Thursday, 24 October 2019

Joint Oireachtas Committee on Housing, Planning and Local Government

Housing (Regulation of Approved Housing Bodies) Bill 2019: Discussion

Photo of Colette KelleherColette Kelleher (Independent) | Oireachtas source

My questions are about the standard setting function that is proposed and some other issues.

I was on the board of the Irish Council for Social Housing, ICSH, for many years, and a very large number of its membership and approved housing bodies are very small-scale housing providers. They are local providers of social housing responding very flexibly to local need, for example, to older people or people with disabilities. The boards of those bodies are largely made up of volunteers. Can we be reassured that the standards will reflect the scale of the approved housing body and be duly appropriate and proportionate to these very small-scale housing bodies, which we want to encourage, because they are extremely responsive to local need and we would want to see them flourishing as well as being compliant and so on?

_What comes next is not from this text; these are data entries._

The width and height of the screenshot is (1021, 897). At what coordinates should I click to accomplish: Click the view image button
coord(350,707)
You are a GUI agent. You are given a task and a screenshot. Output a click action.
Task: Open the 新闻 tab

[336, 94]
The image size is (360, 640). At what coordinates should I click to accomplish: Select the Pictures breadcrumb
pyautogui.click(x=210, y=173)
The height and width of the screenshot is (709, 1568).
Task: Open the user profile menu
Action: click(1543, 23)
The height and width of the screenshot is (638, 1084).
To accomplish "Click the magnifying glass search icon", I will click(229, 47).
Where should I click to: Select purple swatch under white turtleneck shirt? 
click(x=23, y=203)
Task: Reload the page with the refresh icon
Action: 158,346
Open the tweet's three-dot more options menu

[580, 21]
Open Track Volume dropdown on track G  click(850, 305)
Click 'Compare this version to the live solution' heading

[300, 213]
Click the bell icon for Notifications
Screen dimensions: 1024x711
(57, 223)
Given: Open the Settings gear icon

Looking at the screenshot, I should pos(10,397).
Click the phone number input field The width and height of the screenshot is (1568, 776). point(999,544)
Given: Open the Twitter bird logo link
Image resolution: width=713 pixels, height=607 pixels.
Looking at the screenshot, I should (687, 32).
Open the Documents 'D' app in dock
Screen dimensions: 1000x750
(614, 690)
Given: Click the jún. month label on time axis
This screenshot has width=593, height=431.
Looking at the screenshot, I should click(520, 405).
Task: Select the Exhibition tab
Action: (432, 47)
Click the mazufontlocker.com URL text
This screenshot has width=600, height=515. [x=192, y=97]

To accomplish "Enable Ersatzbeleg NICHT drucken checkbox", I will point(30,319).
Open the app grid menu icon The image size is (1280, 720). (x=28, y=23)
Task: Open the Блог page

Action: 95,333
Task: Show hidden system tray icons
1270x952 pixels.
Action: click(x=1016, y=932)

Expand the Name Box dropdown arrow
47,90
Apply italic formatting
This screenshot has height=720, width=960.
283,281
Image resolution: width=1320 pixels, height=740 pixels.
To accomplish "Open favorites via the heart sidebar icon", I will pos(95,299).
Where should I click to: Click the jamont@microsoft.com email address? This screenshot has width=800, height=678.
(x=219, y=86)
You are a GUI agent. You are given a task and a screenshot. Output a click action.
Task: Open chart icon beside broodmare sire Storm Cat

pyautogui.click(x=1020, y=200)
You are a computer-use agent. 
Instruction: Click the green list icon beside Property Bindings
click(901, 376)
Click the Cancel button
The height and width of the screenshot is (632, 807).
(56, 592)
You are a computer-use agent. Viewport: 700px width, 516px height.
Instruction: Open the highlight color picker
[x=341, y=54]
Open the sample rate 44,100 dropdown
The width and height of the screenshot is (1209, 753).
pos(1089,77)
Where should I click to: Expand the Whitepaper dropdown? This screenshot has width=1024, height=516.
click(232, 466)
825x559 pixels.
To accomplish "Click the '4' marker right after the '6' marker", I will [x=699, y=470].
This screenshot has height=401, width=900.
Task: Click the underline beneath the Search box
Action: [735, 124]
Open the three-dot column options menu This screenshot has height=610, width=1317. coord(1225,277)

Will regulation help or hinder approved housing bodies' ability to respond to the housing crisis where, according to the official figures, 10,000 people are in emergency accommodation, 3,840 of whom are children, and 72,000 households are on local authority waiting lists? I would like to hear from Mr. Lemass on the flexibility being balanced with the regulatory requirements, particularly for small bodies. Will there be fees for the regulation and, if they are going to be fees, will they be proportionate to the size of the approved housing body? Will the standards be reflective of the type of housing? There is a difference between general needs and special needs housing. What are Mr. Lemass's thoughts on how to make those distinctions?

I suppose one of the questions I find very concerning is around the protections tenants will have if the regulator refuses to register or cancels the registration of an approved housing body. Who in law will be that tenant's landlord? That is an important question and clarification is needed. Are the Minister's powers relating to the proposed regulator, as proposed in the Bill, in line with the powers of other regulators, for example, HIQA, or are they over and above what is envisaged for other regulators in the area? Will the proposed regulator have any impact on the classification, the reclassification or the re-reclassification of approved housing bodies being on balance sheet, or attempts to change this?

The proposed regulation of approved housing bodies is on top of an existing regulatory compliance regime for approved housing bodies, which is very demanding, particularly for small organisations. These other regulatory regimes include those of the Residential Tenancies Board and the Charity Regulator and local authority requirements. Today, for example, we saw a new circular in regard to the capital assistance scheme, CAS, the Housing Finance Agency, Companies House and HIQA. Will the requirements of the approved housing body be mindful of these other requirements and pressures? Will there be any functions for the regulator in streamlining all the regulatory requirements for approved housing bodies, because that is an awful lot of regulation? I am very supportive of regulation, but it needs to be proportionate and manageable, particularly in the case of small bodies, and they need to be able to continue to operate and flourish.

What is the proposed timescale for the approved housing body regulation coming on stream? Are there any things that approved housing bodies, small or large, can be doing now to get ready for regulation so that they are using the time to get their houses in order?